--- PROVIDED ENTRIES Enclosed Below ---
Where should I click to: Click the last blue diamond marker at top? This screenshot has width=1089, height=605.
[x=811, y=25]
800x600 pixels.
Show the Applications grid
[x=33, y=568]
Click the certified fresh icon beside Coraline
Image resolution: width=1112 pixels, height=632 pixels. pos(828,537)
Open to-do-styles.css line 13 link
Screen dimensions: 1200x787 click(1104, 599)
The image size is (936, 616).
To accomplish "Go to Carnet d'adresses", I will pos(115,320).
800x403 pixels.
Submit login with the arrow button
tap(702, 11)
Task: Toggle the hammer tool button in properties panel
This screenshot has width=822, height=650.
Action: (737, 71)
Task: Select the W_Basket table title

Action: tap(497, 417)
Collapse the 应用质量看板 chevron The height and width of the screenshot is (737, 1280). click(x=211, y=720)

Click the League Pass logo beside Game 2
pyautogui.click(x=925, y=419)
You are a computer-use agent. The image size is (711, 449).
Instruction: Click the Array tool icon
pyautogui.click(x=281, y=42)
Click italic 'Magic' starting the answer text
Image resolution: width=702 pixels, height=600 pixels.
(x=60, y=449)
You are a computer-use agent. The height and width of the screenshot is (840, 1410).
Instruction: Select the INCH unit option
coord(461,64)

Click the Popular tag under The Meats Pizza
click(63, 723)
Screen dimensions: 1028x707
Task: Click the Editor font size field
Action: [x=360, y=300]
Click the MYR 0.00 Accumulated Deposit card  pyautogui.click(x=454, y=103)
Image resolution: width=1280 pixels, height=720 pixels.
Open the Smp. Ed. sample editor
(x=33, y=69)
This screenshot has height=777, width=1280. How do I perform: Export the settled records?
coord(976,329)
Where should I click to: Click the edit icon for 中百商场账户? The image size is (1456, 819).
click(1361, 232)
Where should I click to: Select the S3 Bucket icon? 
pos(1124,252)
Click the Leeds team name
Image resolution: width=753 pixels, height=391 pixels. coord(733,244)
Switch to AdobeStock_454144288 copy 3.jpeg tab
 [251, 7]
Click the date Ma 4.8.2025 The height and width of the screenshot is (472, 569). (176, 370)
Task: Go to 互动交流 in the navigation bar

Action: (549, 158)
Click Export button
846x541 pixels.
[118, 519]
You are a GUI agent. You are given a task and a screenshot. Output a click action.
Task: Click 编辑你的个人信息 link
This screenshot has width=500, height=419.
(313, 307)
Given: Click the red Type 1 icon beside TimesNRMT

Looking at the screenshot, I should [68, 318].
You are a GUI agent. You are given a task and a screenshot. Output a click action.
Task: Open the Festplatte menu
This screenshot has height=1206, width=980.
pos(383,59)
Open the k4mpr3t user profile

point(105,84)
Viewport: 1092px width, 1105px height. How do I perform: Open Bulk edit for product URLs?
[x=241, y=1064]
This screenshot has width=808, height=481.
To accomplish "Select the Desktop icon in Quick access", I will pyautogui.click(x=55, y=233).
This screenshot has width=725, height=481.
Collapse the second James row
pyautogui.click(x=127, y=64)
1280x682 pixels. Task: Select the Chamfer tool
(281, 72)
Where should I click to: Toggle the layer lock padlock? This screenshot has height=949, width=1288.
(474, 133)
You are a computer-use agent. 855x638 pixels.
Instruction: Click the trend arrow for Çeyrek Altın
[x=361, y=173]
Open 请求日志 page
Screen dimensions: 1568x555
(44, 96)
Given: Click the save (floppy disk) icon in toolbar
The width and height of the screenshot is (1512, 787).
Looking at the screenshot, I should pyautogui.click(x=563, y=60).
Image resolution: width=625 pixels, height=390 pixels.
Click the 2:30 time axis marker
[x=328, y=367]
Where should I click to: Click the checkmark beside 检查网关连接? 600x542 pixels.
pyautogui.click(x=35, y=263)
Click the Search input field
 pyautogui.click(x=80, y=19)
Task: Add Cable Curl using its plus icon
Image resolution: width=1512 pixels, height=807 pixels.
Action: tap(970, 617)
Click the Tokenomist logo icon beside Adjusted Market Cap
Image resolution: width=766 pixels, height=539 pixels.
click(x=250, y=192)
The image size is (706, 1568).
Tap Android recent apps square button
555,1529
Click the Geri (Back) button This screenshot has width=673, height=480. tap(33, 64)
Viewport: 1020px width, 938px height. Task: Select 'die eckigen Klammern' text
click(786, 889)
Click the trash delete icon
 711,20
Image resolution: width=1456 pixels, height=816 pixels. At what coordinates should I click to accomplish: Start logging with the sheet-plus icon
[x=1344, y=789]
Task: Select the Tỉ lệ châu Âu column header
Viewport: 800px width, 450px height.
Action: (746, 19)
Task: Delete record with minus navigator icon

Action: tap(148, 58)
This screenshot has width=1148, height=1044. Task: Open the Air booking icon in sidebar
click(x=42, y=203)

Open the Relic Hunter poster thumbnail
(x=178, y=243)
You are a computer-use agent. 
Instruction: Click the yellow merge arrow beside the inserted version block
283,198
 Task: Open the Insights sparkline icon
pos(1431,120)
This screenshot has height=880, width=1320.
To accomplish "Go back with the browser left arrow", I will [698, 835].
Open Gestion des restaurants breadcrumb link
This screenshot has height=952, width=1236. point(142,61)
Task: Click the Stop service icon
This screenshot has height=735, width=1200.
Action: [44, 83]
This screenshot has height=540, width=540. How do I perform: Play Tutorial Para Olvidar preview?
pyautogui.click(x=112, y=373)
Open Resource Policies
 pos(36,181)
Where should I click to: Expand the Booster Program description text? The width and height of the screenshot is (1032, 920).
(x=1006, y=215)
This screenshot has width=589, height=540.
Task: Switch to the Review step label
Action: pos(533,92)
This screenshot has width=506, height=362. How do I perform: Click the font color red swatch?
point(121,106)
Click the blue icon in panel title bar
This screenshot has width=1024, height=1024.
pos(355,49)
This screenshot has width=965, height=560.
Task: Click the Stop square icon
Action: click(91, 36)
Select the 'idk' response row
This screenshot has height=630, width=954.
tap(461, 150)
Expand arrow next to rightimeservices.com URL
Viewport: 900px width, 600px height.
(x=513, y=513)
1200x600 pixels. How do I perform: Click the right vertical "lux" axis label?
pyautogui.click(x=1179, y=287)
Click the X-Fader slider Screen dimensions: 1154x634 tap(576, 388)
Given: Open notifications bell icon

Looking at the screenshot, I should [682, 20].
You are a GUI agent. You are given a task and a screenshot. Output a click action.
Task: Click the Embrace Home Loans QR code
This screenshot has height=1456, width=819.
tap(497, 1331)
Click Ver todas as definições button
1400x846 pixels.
--- End of Enclosed PROVIDED ENTRIES ---
§ TO DO: Repeat word for word the lines above that run from the line containing "800x403 pixels." through the line containing "You are a computer-use agent. The image", both ends included, and nothing else.

§ ANSWER AREA:
800x403 pixels.
Submit login with the arrow button
tap(702, 11)
Task: Toggle the hammer tool button in properties panel
This screenshot has width=822, height=650.
Action: (737, 71)
Task: Select the W_Basket table title

Action: tap(497, 417)
Collapse the 应用质量看板 chevron The height and width of the screenshot is (737, 1280). click(x=211, y=720)

Click the League Pass logo beside Game 2
pyautogui.click(x=925, y=419)
You are a computer-use agent. The image size is (711, 449).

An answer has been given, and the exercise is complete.